**WORK TO DO**
Copy out every line of the material below word for word, with nothing added, dropped or changed.
****************************************
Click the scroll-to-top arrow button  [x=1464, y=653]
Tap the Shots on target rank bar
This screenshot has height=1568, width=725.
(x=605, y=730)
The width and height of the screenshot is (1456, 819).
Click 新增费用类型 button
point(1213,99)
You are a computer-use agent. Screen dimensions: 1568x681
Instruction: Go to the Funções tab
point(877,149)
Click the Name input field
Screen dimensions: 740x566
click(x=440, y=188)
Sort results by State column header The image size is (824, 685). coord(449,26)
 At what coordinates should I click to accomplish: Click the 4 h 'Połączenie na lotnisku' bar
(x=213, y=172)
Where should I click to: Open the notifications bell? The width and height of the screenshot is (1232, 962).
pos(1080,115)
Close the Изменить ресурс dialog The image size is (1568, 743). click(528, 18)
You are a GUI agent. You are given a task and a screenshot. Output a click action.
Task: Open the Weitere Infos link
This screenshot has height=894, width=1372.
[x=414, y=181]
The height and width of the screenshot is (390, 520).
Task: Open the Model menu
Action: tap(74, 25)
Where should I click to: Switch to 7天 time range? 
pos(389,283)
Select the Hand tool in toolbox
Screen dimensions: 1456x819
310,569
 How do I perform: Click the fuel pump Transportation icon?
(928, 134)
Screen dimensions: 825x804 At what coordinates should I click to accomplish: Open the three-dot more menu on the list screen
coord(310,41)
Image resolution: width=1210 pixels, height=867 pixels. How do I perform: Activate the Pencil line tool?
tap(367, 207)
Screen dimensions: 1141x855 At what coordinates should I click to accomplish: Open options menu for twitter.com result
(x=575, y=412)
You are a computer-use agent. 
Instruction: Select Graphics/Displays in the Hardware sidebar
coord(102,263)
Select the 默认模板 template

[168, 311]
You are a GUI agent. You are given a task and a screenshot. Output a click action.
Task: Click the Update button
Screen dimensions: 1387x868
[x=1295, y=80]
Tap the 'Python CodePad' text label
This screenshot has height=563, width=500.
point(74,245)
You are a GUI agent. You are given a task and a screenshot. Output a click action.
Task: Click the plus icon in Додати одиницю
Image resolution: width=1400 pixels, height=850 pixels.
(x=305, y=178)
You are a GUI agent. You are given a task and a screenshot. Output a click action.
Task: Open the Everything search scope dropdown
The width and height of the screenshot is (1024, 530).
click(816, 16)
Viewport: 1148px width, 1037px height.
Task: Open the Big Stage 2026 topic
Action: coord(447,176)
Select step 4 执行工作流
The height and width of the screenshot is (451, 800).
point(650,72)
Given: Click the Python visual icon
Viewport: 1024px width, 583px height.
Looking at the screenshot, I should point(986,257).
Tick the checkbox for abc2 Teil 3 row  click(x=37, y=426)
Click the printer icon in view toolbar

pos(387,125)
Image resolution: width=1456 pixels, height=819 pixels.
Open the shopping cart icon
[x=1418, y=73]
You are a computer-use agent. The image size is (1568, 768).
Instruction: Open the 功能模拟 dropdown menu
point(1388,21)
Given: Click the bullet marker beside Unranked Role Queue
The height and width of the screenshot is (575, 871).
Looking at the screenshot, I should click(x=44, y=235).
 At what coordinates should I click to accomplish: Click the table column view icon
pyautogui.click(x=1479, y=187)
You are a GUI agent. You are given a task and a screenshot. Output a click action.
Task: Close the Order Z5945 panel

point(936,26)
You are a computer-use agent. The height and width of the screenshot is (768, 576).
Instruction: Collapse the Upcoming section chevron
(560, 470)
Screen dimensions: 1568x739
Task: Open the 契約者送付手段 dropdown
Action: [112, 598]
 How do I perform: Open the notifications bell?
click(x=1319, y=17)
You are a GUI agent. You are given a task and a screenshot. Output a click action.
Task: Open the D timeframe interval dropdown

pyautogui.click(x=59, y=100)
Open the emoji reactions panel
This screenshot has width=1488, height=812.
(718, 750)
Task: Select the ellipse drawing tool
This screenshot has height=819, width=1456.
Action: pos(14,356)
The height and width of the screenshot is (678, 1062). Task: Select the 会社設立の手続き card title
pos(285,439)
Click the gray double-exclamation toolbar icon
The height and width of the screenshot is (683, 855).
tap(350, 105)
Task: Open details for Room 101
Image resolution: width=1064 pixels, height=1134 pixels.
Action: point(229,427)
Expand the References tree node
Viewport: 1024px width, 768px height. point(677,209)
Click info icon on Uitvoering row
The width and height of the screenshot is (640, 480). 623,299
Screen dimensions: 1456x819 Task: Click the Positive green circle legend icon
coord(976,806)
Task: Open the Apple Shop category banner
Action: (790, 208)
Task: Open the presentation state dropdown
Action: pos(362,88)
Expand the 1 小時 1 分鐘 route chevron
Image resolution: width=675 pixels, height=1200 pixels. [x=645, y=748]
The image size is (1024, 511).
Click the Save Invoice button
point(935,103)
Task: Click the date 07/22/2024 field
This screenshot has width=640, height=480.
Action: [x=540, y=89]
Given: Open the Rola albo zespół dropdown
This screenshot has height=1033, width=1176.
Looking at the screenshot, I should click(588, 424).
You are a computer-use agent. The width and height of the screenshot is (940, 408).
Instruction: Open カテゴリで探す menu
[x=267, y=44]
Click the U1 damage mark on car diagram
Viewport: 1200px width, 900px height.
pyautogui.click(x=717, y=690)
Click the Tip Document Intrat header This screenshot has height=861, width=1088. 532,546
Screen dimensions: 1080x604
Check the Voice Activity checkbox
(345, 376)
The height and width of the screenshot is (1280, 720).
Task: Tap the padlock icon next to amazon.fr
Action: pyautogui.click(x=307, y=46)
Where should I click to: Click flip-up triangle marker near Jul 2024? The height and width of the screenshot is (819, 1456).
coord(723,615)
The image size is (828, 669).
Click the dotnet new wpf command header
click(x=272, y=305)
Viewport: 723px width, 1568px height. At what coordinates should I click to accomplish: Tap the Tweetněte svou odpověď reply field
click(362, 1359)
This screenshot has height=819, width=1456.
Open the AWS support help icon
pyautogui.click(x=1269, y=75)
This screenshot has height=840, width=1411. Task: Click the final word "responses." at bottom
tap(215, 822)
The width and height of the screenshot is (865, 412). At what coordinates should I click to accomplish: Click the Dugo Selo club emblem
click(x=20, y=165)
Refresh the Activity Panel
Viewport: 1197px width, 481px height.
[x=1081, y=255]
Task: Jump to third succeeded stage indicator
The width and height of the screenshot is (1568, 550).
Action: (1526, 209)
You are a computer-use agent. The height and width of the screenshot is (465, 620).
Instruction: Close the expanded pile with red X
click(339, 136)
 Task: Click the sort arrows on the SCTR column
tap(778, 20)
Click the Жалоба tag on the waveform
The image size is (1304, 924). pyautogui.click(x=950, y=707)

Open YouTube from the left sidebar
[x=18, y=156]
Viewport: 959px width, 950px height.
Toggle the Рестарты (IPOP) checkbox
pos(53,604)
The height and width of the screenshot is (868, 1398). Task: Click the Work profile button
****************************************
**FINISHED ANSWER**
Click the scroll-to-top arrow button  [x=1464, y=653]
Tap the Shots on target rank bar
This screenshot has height=1568, width=725.
(x=605, y=730)
The width and height of the screenshot is (1456, 819).
Click 新增费用类型 button
point(1213,99)
You are a computer-use agent. Screen dimensions: 1568x681
Instruction: Go to the Funções tab
point(877,149)
Click the Name input field
Screen dimensions: 740x566
click(x=440, y=188)
Sort results by State column header The image size is (824, 685). coord(449,26)
 At what coordinates should I click to accomplish: Click the 4 h 'Połączenie na lotnisku' bar
(x=213, y=172)
Where should I click to: Open the notifications bell? The width and height of the screenshot is (1232, 962).
pos(1080,115)
Close the Изменить ресурс dialog The image size is (1568, 743). click(528, 18)
You are a GUI agent. You are given a task and a screenshot. Output a click action.
Task: Open the Weitere Infos link
This screenshot has height=894, width=1372.
[x=414, y=181]
The height and width of the screenshot is (390, 520).
Task: Open the Model menu
Action: tap(74, 25)
Where should I click to: Switch to 7天 time range? 
pos(389,283)
Select the Hand tool in toolbox
Screen dimensions: 1456x819
310,569
 How do I perform: Click the fuel pump Transportation icon?
(928, 134)
Screen dimensions: 825x804 At what coordinates should I click to accomplish: Open the three-dot more menu on the list screen
coord(310,41)
Image resolution: width=1210 pixels, height=867 pixels. How do I perform: Activate the Pencil line tool?
tap(367, 207)
Screen dimensions: 1141x855 At what coordinates should I click to accomplish: Open options menu for twitter.com result
(x=575, y=412)
You are a computer-use agent. 
Instruction: Select Graphics/Displays in the Hardware sidebar
coord(102,263)
Select the 默认模板 template

[168, 311]
You are a GUI agent. You are given a task and a screenshot. Output a click action.
Task: Click the Update button
Screen dimensions: 1387x868
[x=1295, y=80]
Tap the 'Python CodePad' text label
This screenshot has height=563, width=500.
point(74,245)
You are a GUI agent. You are given a task and a screenshot. Output a click action.
Task: Click the plus icon in Додати одиницю
Image resolution: width=1400 pixels, height=850 pixels.
(x=305, y=178)
You are a GUI agent. You are given a task and a screenshot. Output a click action.
Task: Open the Everything search scope dropdown
The width and height of the screenshot is (1024, 530).
click(816, 16)
Viewport: 1148px width, 1037px height.
Task: Open the Big Stage 2026 topic
Action: coord(447,176)
Select step 4 执行工作流
The height and width of the screenshot is (451, 800).
point(650,72)
Given: Click the Python visual icon
Viewport: 1024px width, 583px height.
Looking at the screenshot, I should point(986,257).
Tick the checkbox for abc2 Teil 3 row  click(x=37, y=426)
Click the printer icon in view toolbar

pos(387,125)
Image resolution: width=1456 pixels, height=819 pixels.
Open the shopping cart icon
[x=1418, y=73]
You are a computer-use agent. The image size is (1568, 768).
Instruction: Open the 功能模拟 dropdown menu
point(1388,21)
Given: Click the bullet marker beside Unranked Role Queue
The height and width of the screenshot is (575, 871).
Looking at the screenshot, I should click(x=44, y=235).
 At what coordinates should I click to accomplish: Click the table column view icon
pyautogui.click(x=1479, y=187)
You are a GUI agent. You are given a task and a screenshot. Output a click action.
Task: Close the Order Z5945 panel

point(936,26)
You are a computer-use agent. The height and width of the screenshot is (768, 576).
Instruction: Collapse the Upcoming section chevron
(560, 470)
Screen dimensions: 1568x739
Task: Open the 契約者送付手段 dropdown
Action: [112, 598]
 How do I perform: Open the notifications bell?
click(x=1319, y=17)
You are a GUI agent. You are given a task and a screenshot. Output a click action.
Task: Open the D timeframe interval dropdown

pyautogui.click(x=59, y=100)
Open the emoji reactions panel
This screenshot has width=1488, height=812.
(718, 750)
Task: Select the ellipse drawing tool
This screenshot has height=819, width=1456.
Action: pos(14,356)
The height and width of the screenshot is (678, 1062). Task: Select the 会社設立の手続き card title
pos(285,439)
Click the gray double-exclamation toolbar icon
The height and width of the screenshot is (683, 855).
tap(350, 105)
Task: Open details for Room 101
Image resolution: width=1064 pixels, height=1134 pixels.
Action: point(229,427)
Expand the References tree node
Viewport: 1024px width, 768px height. point(677,209)
Click info icon on Uitvoering row
The width and height of the screenshot is (640, 480). 623,299
Screen dimensions: 1456x819 Task: Click the Positive green circle legend icon
coord(976,806)
Task: Open the Apple Shop category banner
Action: (790, 208)
Task: Open the presentation state dropdown
Action: pos(362,88)
Expand the 1 小時 1 分鐘 route chevron
Image resolution: width=675 pixels, height=1200 pixels. [x=645, y=748]
The image size is (1024, 511).
Click the Save Invoice button
point(935,103)
Task: Click the date 07/22/2024 field
This screenshot has width=640, height=480.
Action: [x=540, y=89]
Given: Open the Rola albo zespół dropdown
This screenshot has height=1033, width=1176.
Looking at the screenshot, I should click(588, 424).
You are a computer-use agent. The width and height of the screenshot is (940, 408).
Instruction: Open カテゴリで探す menu
[x=267, y=44]
Click the U1 damage mark on car diagram
Viewport: 1200px width, 900px height.
pyautogui.click(x=717, y=690)
Click the Tip Document Intrat header This screenshot has height=861, width=1088. 532,546
Screen dimensions: 1080x604
Check the Voice Activity checkbox
(345, 376)
The height and width of the screenshot is (1280, 720).
Task: Tap the padlock icon next to amazon.fr
Action: pyautogui.click(x=307, y=46)
Where should I click to: Click flip-up triangle marker near Jul 2024? The height and width of the screenshot is (819, 1456).
coord(723,615)
The image size is (828, 669).
Click the dotnet new wpf command header
click(x=272, y=305)
Viewport: 723px width, 1568px height. At what coordinates should I click to accomplish: Tap the Tweetněte svou odpověď reply field
click(362, 1359)
This screenshot has height=819, width=1456.
Open the AWS support help icon
pyautogui.click(x=1269, y=75)
This screenshot has height=840, width=1411. Task: Click the final word "responses." at bottom
tap(215, 822)
The width and height of the screenshot is (865, 412). At what coordinates should I click to accomplish: Click the Dugo Selo club emblem
click(x=20, y=165)
Refresh the Activity Panel
Viewport: 1197px width, 481px height.
[x=1081, y=255]
Task: Jump to third succeeded stage indicator
The width and height of the screenshot is (1568, 550).
Action: (1526, 209)
You are a computer-use agent. The height and width of the screenshot is (465, 620).
Instruction: Close the expanded pile with red X
click(339, 136)
 Task: Click the sort arrows on the SCTR column
tap(778, 20)
Click the Жалоба tag on the waveform
The image size is (1304, 924). pyautogui.click(x=950, y=707)

Open YouTube from the left sidebar
[x=18, y=156]
Viewport: 959px width, 950px height.
Toggle the Рестарты (IPOP) checkbox
pos(53,604)
The height and width of the screenshot is (868, 1398). Task: Click the Work profile button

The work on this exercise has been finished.